** Goal **
Please convert the material into a Markdown table with columns No. and Entry, starting at the line that contains "Given: Click the 10.1.1.20 console title" and stopping after the line that contains "coord(257,236)". Leave out blank lines.

## begin Data shown

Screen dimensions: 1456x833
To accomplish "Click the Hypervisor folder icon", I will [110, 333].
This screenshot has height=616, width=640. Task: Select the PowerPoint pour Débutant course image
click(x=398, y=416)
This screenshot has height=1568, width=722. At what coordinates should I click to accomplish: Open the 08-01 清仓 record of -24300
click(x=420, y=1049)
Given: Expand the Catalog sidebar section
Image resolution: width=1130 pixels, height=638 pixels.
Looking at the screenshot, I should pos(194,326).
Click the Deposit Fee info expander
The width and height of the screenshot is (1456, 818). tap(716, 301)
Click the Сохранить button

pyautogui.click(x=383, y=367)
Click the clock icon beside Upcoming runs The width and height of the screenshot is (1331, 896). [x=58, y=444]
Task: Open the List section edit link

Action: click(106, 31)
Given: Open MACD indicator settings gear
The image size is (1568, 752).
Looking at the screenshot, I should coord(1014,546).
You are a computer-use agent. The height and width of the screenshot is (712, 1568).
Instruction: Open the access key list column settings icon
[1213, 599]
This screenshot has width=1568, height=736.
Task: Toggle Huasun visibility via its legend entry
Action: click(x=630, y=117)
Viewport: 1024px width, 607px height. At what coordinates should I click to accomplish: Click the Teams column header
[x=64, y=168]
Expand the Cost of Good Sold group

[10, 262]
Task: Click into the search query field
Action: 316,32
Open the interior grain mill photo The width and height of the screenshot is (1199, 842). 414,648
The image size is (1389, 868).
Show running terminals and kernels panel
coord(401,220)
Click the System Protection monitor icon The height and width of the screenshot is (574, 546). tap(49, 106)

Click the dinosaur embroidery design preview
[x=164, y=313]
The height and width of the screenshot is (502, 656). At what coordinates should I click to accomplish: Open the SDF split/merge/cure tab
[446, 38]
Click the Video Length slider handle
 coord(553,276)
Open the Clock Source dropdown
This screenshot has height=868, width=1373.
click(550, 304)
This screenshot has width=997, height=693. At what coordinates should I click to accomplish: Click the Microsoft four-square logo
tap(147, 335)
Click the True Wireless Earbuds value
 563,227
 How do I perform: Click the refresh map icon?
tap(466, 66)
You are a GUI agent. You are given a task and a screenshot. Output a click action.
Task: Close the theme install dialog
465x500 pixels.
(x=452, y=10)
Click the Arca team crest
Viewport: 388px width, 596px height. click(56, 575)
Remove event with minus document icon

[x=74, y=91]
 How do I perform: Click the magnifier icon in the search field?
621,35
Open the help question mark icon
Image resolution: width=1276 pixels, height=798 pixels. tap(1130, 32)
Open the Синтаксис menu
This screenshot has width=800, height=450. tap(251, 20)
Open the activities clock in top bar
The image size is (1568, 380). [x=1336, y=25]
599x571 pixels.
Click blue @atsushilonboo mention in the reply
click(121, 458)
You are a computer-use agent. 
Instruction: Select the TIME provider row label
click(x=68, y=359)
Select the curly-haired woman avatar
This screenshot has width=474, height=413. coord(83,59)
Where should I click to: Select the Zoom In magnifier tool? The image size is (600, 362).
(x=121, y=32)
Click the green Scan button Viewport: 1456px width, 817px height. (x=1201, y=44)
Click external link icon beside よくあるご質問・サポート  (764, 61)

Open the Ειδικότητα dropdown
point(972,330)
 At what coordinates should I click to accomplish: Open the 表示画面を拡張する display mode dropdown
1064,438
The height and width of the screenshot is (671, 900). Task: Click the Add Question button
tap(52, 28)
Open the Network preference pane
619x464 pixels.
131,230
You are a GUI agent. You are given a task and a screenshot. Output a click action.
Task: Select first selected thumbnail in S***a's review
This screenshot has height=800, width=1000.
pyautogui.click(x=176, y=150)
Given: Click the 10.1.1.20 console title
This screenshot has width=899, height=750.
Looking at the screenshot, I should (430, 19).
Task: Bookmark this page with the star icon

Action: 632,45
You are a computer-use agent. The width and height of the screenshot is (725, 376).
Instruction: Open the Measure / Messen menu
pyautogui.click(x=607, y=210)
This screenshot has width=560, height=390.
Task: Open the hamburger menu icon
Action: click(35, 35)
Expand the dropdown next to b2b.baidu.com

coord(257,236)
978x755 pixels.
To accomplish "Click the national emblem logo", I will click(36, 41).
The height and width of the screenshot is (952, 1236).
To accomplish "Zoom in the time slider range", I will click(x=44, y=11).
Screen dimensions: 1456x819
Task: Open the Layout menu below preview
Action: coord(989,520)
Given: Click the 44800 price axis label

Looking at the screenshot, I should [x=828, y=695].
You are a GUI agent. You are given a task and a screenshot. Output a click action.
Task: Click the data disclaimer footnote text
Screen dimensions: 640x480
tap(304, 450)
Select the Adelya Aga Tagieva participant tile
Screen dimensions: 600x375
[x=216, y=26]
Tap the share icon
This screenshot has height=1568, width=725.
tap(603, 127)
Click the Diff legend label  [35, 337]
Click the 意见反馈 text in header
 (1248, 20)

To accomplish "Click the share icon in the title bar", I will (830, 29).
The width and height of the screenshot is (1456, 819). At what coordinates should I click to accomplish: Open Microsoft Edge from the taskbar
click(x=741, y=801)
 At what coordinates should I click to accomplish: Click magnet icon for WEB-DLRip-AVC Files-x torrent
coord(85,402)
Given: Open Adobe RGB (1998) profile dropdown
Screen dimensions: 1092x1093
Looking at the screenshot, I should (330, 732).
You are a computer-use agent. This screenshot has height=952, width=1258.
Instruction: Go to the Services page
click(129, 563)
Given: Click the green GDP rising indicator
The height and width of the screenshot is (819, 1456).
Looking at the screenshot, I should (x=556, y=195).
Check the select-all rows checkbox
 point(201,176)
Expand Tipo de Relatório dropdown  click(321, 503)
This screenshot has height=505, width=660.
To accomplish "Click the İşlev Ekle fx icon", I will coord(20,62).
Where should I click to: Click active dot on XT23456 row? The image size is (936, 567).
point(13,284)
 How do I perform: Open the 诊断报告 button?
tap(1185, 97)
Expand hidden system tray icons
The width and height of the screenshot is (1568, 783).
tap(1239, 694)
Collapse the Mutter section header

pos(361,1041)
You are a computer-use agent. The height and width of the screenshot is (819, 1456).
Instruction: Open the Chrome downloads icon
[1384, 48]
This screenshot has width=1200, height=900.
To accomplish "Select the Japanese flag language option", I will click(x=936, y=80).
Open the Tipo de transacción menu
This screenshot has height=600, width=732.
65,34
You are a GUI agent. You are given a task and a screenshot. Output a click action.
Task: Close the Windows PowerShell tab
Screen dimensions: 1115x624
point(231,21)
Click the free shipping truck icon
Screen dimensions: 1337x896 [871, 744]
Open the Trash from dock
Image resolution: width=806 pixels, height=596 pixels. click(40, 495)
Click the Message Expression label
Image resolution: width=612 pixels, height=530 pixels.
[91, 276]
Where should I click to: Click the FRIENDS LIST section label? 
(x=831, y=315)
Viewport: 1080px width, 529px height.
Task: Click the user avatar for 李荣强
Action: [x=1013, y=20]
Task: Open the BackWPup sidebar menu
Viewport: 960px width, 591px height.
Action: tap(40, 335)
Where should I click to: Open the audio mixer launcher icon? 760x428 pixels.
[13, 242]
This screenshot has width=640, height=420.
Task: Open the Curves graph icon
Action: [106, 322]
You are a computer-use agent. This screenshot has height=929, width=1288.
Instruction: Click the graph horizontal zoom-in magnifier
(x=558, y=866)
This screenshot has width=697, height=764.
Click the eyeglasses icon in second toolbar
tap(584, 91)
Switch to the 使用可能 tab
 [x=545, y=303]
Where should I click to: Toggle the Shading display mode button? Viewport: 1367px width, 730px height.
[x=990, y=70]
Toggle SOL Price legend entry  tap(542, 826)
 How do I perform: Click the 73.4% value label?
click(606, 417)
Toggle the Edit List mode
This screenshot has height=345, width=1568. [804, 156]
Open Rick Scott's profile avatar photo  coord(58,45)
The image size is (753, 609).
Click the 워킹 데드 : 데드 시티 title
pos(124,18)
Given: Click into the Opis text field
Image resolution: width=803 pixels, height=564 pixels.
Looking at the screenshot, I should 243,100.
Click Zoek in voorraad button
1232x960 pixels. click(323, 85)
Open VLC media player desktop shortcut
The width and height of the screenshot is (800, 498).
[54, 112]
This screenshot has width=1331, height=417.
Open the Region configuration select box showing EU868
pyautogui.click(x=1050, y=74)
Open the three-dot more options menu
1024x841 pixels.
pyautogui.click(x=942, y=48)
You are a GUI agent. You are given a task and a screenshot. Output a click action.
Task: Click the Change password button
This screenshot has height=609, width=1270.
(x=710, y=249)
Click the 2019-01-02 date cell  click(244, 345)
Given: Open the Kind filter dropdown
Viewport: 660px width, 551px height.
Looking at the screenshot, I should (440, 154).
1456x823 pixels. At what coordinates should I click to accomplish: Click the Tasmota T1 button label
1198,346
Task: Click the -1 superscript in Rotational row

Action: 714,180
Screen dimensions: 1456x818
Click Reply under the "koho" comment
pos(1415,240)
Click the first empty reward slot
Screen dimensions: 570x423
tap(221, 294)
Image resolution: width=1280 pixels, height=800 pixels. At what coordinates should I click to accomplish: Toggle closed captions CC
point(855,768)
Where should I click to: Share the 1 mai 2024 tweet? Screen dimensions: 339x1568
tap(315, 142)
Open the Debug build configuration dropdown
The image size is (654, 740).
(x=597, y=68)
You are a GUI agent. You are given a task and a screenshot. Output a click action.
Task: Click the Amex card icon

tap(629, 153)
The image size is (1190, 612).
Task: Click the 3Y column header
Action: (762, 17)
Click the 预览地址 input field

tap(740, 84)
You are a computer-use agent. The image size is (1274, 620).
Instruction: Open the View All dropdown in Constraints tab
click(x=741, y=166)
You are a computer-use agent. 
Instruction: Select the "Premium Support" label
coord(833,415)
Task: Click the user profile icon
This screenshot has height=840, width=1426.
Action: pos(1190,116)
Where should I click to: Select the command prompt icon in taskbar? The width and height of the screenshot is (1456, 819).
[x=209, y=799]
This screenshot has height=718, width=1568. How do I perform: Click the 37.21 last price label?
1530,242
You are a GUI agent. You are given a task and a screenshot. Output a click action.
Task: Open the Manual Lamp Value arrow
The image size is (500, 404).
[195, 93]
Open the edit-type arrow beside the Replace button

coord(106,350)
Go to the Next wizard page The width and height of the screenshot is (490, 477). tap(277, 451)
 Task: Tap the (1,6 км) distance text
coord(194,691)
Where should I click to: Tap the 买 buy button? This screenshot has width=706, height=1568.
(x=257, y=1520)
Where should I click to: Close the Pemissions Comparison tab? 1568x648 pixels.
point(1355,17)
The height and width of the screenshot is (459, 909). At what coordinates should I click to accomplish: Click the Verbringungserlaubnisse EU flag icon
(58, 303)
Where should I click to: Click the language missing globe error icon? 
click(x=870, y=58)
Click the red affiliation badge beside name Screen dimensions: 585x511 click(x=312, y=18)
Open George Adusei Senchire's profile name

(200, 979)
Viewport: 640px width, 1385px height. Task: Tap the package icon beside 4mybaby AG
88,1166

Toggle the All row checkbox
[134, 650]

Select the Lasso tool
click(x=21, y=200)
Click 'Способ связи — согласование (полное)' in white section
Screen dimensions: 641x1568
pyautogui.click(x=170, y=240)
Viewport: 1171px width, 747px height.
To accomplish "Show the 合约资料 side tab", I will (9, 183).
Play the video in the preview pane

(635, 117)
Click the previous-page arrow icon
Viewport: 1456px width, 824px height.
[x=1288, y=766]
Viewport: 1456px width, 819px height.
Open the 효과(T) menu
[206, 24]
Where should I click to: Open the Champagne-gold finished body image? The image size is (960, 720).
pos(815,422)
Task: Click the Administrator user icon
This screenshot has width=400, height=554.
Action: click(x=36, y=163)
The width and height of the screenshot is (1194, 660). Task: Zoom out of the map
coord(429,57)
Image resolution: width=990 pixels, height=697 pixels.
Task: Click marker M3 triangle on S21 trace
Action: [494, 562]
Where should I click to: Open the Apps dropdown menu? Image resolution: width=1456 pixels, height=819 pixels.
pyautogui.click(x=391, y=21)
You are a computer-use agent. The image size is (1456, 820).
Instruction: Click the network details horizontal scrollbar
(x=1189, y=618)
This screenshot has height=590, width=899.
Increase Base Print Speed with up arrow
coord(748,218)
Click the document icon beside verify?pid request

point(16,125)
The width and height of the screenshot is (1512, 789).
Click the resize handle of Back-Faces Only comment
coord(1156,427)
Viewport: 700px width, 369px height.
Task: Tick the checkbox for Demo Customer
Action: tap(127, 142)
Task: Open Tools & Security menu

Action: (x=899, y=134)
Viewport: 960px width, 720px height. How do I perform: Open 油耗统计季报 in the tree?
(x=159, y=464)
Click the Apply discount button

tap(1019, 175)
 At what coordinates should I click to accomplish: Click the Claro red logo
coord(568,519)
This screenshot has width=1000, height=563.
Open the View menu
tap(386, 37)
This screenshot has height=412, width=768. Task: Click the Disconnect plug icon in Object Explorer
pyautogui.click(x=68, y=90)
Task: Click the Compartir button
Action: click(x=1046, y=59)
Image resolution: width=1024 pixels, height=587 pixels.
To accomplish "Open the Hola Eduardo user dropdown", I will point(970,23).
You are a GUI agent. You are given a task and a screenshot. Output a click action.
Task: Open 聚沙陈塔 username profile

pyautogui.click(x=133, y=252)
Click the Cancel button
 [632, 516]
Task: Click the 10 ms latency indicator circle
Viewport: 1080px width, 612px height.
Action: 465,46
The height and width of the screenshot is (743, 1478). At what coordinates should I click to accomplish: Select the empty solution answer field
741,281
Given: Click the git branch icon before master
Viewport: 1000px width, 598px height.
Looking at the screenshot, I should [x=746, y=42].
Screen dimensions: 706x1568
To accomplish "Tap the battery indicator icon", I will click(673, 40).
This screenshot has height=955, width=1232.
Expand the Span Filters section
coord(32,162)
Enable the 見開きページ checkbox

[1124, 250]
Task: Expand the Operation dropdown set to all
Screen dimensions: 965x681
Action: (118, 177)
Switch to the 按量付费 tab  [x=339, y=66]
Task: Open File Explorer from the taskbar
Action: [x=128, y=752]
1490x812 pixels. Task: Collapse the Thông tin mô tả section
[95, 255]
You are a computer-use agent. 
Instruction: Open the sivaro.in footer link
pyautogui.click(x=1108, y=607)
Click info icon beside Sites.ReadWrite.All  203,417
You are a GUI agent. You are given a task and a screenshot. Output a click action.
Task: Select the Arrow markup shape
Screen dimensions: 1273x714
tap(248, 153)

## end Data shown

** Exercise result **
| No. | Entry |
|---|---|
| 1 | Given: Click the 10.1.1.20 console title |
| 2 | This screenshot has width=899, height=750. |
| 3 | Looking at the screenshot, I should (430, 19). |
| 4 | Task: Bookmark this page with the star icon |
| 5 | Action: 632,45 |
| 6 | You are a computer-use agent. The width and height of the screenshot is (725, 376). |
| 7 | Instruction: Open the Measure / Messen menu |
| 8 | pyautogui.click(x=607, y=210) |
| 9 | This screenshot has width=560, height=390. |
| 10 | Task: Open the hamburger menu icon |
| 11 | Action: click(35, 35) |
| 12 | Expand the dropdown next to b2b.baidu.com |
| 13 | coord(257,236) |